» Problem description
Reproduce the records below word for word, from their start through the line that contains "[x=142, y=53]", and include that line.

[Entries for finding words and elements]
************

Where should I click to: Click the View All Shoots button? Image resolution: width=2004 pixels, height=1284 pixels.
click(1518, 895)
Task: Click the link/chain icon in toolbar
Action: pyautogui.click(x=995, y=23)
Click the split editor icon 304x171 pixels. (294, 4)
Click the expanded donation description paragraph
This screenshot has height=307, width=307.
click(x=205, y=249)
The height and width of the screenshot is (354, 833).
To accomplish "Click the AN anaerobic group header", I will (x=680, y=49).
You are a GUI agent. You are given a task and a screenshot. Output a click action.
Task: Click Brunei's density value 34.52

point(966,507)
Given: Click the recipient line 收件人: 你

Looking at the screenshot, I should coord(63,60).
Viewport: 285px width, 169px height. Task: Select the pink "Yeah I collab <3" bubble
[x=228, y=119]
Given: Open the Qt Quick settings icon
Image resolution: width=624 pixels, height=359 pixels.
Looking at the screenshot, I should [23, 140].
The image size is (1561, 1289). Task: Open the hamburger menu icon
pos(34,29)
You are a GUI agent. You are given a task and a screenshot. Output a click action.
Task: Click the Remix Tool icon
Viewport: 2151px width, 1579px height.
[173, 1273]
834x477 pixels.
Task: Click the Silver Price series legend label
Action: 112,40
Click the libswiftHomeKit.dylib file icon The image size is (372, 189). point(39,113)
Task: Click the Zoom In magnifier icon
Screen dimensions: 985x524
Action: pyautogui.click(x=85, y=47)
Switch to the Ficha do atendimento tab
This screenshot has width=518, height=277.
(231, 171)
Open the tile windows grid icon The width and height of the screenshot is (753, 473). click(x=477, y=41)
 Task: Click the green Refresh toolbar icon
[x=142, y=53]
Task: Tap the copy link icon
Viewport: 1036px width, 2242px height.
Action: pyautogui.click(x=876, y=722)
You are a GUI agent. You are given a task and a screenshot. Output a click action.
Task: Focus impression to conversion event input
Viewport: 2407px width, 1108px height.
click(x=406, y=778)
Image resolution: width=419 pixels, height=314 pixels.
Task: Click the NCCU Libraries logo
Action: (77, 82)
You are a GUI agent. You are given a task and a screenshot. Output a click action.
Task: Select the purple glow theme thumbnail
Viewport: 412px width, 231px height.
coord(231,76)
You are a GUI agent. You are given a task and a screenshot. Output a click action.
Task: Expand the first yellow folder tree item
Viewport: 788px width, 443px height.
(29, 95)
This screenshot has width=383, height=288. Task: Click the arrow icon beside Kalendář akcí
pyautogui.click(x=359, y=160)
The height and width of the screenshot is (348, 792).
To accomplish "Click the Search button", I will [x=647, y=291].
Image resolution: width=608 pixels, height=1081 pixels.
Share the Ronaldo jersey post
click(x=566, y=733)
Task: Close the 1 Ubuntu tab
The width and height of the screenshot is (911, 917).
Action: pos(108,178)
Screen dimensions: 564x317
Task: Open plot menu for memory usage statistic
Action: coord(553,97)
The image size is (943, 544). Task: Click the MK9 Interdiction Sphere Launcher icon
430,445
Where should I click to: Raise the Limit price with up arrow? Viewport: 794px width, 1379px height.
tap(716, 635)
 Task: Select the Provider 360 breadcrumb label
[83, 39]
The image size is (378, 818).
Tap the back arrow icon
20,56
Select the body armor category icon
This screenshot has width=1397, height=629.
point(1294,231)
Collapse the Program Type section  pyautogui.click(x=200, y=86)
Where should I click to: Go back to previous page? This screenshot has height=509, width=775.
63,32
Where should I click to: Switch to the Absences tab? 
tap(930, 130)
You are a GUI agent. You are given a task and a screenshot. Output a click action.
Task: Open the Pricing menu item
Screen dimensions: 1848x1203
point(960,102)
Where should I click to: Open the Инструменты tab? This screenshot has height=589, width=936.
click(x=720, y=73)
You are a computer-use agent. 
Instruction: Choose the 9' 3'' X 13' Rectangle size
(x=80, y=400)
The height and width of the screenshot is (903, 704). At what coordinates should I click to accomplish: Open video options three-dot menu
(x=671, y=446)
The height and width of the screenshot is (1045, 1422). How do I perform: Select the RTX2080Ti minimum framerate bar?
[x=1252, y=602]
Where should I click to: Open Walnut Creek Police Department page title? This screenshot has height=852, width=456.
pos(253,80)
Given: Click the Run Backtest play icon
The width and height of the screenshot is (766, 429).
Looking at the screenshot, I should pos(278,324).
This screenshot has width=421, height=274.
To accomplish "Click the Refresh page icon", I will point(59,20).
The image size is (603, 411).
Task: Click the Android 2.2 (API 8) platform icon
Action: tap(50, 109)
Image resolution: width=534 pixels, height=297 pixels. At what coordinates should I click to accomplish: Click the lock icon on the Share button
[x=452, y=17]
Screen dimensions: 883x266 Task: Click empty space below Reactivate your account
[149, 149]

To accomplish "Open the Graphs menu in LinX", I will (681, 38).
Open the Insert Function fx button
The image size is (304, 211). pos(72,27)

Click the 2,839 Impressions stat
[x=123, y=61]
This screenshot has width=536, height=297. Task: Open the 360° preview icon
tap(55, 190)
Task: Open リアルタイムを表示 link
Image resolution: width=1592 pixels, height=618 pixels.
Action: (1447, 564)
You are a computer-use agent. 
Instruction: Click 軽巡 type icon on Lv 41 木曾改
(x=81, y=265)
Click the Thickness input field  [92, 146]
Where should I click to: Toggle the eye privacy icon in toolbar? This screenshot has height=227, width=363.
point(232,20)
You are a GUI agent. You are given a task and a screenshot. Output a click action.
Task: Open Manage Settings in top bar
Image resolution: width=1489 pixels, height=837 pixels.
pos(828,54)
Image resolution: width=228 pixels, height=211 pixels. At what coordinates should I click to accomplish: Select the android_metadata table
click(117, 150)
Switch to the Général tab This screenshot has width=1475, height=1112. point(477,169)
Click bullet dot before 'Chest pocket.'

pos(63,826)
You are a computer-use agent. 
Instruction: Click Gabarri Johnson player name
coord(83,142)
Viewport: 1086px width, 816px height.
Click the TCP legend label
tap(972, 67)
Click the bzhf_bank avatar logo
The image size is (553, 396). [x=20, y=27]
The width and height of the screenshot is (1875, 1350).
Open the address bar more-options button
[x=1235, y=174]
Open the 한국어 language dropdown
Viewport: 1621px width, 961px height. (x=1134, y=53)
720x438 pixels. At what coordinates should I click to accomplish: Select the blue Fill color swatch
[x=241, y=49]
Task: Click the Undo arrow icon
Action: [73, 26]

************

» Task result
Where should I click to: Click the View All Shoots button? Image resolution: width=2004 pixels, height=1284 pixels.
click(1518, 895)
Task: Click the link/chain icon in toolbar
Action: pyautogui.click(x=995, y=23)
Click the split editor icon 304x171 pixels. (294, 4)
Click the expanded donation description paragraph
This screenshot has height=307, width=307.
click(x=205, y=249)
The height and width of the screenshot is (354, 833).
To accomplish "Click the AN anaerobic group header", I will (x=680, y=49).
You are a GUI agent. You are given a task and a screenshot. Output a click action.
Task: Click Brunei's density value 34.52

point(966,507)
Given: Click the recipient line 收件人: 你

Looking at the screenshot, I should coord(63,60).
Viewport: 285px width, 169px height. Task: Select the pink "Yeah I collab <3" bubble
[x=228, y=119]
Given: Open the Qt Quick settings icon
Image resolution: width=624 pixels, height=359 pixels.
Looking at the screenshot, I should [23, 140].
The image size is (1561, 1289). Task: Open the hamburger menu icon
pos(34,29)
You are a GUI agent. You are given a task and a screenshot. Output a click action.
Task: Click the Remix Tool icon
Viewport: 2151px width, 1579px height.
[173, 1273]
834x477 pixels.
Task: Click the Silver Price series legend label
Action: 112,40
Click the libswiftHomeKit.dylib file icon The image size is (372, 189). point(39,113)
Task: Click the Zoom In magnifier icon
Screen dimensions: 985x524
Action: pyautogui.click(x=85, y=47)
Switch to the Ficha do atendimento tab
This screenshot has width=518, height=277.
(231, 171)
Open the tile windows grid icon The width and height of the screenshot is (753, 473). click(x=477, y=41)
 Task: Click the green Refresh toolbar icon
[x=142, y=53]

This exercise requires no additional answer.